Find the square root of each of the following numbers by using the method of prime factorization:
$$7056$$

Answer

**step1** Understanding the problem

The problem asks us to find the square root of the number 7056. We must use the method of prime factorization, which means we need to break down 7056 into its prime number components and then use these components to find the square root.

**step2** Finding the prime factors of 7056 - Step 1: Dividing by 2

We start by finding the smallest prime factor of 7056. Since 7056 is an even number, it is divisible by 2.
$$7056 \div 2 = 3528$$
The result, 3528, is also an even number, so we divide by 2 again.
$$3528 \div 2 = 1764$$
1764 is also even, so we divide by 2 once more.
$$1764 \div 2 = 882$$
882 is still even, so we divide by 2 one last time.
$$882 \div 2 = 441$$
At this point, we have found four factors of 2. So, we can write $$7056 = 2 \times 2 \times 2 \times 2 \times 441$$.
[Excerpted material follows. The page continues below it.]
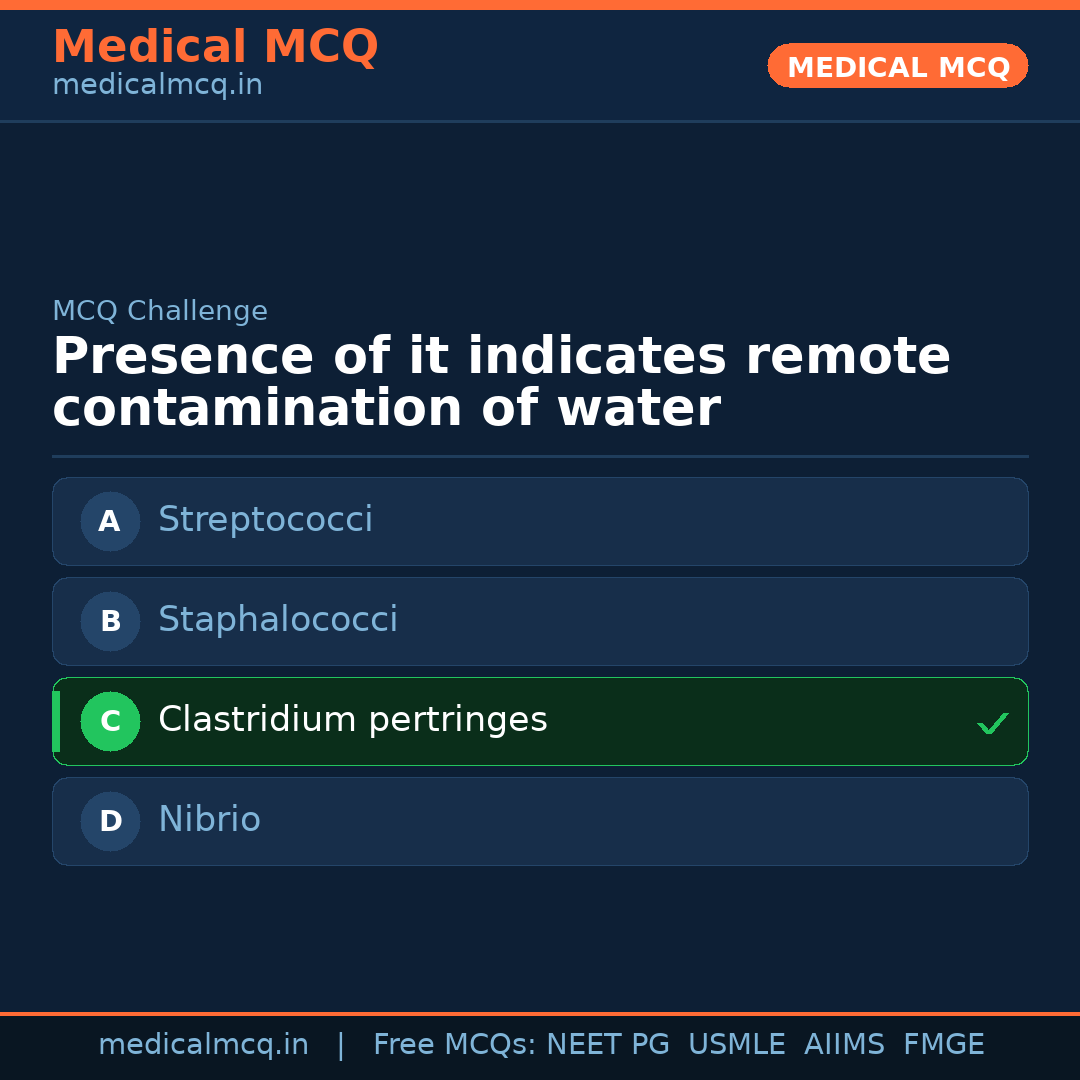This screenshot has width=1080, height=1080.
Task: Click the letter D circle icon
Action: point(110,821)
**step3** Finding the prime factors of 7056 - Step 2: Dividing by 3

Now we need to find the prime factors of 441. To check if it's divisible by 3, we add its digits: $$4 + 4 + 1 = 9$$. Since 9 is divisible by 3, 441 is also divisible by 3.
$$441 \div 3 = 147$$
Let's check 147 for divisibility by 3. We add its digits: $$1 + 4 + 7 = 12$$. Since 12 is divisible by 3, 147 is also divisible by 3.
$$147 \div 3 = 49$$
So, we have found two factors of 3. We can update our factorization to $$7056 = 2 \times 2 \times 2 \times 2 \times 3 \times 3 \times 49$$.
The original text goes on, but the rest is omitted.